• TEXT SECTION
────
Oh, no, you’re not quarreling with the reporter’s story. You’re just stabbing him in the back for all to see, proving two very obvious things. One, no one who does journalism at the Sun — no matter how righteous — involving one of the boss’ friends can expect support from the boss. And two, the Sun will always be a Greenspun family plaything more than a newspaper.

Don’t get us wrong. We like Judge Cherry, too. He’s a fine man, and a good jurist. We’ve been in his courtroom, and seen him dispense justice in a few cases, and he’s done exceptionally well. His fellow judges turn to him when court issues need explaining to us media types. And when we heard he was running for the high court, we were elated. The top bench in the state could find no better a legal mind. If we gave political contributions — which we don’t — our check would have been in Cherry’s half-million-dollar pile.

But that doesn’t mean the story wasn’t legit. It was. And Greenspun, by writing what he did, undercut one of his own reporters. How many of the Sun’s other journalists are going to go out on a limb now, at least before checking whether the subject of their story is acquainted with anybody in the extended Greenspun family, including corporate partners? And how is the Sun ever going to be the competitor that the Review-Journal so desperately needs? (The boss has a lot of friends, after all.)

It’s like the old Army Ranger saying: Friendly fire … isn’t. And they weren’t even talking about fragging, which is what Greenspun did.

Full disclosure: The author worked at the Las Vegas Sun from 1993 to 1997. This blog, CityLife, and the Review-Journal are all owned by the Stephens Media Group, which distributes the Sun daily inside the R-J in a federally approved joint operating agreement.

• U.S. Rep. Jon Porter finally did it: He disagreed publicly with his campaign manager, Mike Slanker. We knew this day would someday come, but it’s still surprising when it does. It was Slanker, after all, who has done most of the dirty work in Porter’s previous campaigns, leaving the candidate free to remain positive.

But when Slanker alleged that Porter’s Democratic challenger, Tessa Hafen, had never paid a mortgage or held a job in Nevada, it was a bridge too far. (Hafen currently pays a mortgage with her husband, and she’s held a variety of jobs in Nevada.)

“There’s no question that he should have qualified it,” Porter told the Review-Journal. Um, you mean qualified it by saying something like this: “She’s never held a job or paid a mortgage in Nevada! No, wait, I’m totally wrong. She has!”
────
• LISTED RECORDS
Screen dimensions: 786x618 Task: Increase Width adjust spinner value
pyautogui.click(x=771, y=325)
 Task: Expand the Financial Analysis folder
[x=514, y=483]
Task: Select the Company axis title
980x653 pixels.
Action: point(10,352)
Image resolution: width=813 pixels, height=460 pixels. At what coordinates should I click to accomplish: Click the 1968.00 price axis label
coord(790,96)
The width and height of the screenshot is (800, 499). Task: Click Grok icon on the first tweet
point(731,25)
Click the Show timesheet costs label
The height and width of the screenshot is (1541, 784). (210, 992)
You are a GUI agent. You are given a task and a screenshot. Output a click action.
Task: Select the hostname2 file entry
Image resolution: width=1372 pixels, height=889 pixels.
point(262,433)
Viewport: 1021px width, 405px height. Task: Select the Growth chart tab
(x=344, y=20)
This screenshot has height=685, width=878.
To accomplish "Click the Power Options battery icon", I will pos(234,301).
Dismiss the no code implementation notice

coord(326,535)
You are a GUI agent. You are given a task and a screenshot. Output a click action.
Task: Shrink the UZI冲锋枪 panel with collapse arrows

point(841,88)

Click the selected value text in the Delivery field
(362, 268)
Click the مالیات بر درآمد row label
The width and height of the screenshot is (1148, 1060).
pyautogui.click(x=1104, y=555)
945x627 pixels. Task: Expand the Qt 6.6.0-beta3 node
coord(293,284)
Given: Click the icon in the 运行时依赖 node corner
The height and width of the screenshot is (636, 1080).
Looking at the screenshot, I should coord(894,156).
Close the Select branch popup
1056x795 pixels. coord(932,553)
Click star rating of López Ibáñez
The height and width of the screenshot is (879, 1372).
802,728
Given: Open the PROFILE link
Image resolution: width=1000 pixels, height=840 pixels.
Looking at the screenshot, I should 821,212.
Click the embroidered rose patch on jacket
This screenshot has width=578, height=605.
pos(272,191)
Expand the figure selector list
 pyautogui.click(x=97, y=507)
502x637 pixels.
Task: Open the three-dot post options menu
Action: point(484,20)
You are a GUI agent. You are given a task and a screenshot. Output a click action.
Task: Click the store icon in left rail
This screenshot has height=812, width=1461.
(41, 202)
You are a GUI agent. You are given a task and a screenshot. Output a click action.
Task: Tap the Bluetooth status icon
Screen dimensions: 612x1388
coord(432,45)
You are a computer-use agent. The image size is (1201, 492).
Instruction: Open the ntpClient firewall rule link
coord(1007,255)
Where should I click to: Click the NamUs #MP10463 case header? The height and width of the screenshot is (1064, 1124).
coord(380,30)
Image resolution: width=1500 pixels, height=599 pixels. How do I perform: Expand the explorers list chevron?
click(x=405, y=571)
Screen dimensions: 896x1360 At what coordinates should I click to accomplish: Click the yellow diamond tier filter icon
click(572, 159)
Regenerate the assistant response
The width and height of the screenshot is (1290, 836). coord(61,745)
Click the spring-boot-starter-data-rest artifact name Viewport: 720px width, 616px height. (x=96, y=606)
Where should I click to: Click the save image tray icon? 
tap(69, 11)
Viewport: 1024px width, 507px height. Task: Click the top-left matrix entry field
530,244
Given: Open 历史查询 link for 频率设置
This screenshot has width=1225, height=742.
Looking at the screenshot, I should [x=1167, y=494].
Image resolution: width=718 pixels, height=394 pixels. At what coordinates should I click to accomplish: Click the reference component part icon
────
• TASK LIST
- a) Name every person the commentary identifies by name.
- b) Answer these questions from the commentary:
(i) During which years did the author work at the Las Vegas Sun?
(ii) Who is Jon Porter's campaign manager?
(iii) How large was Cherry's pile of political contributions?

• ANSWERS PROVIDED
- a)
Greenspun
Judge Cherry
Jon Porter
Mike Slanker
Tessa Hafen

- b)
(i) From 1993 to 1997.
(ii) Mike Slanker.
(iii) Half a million dollars.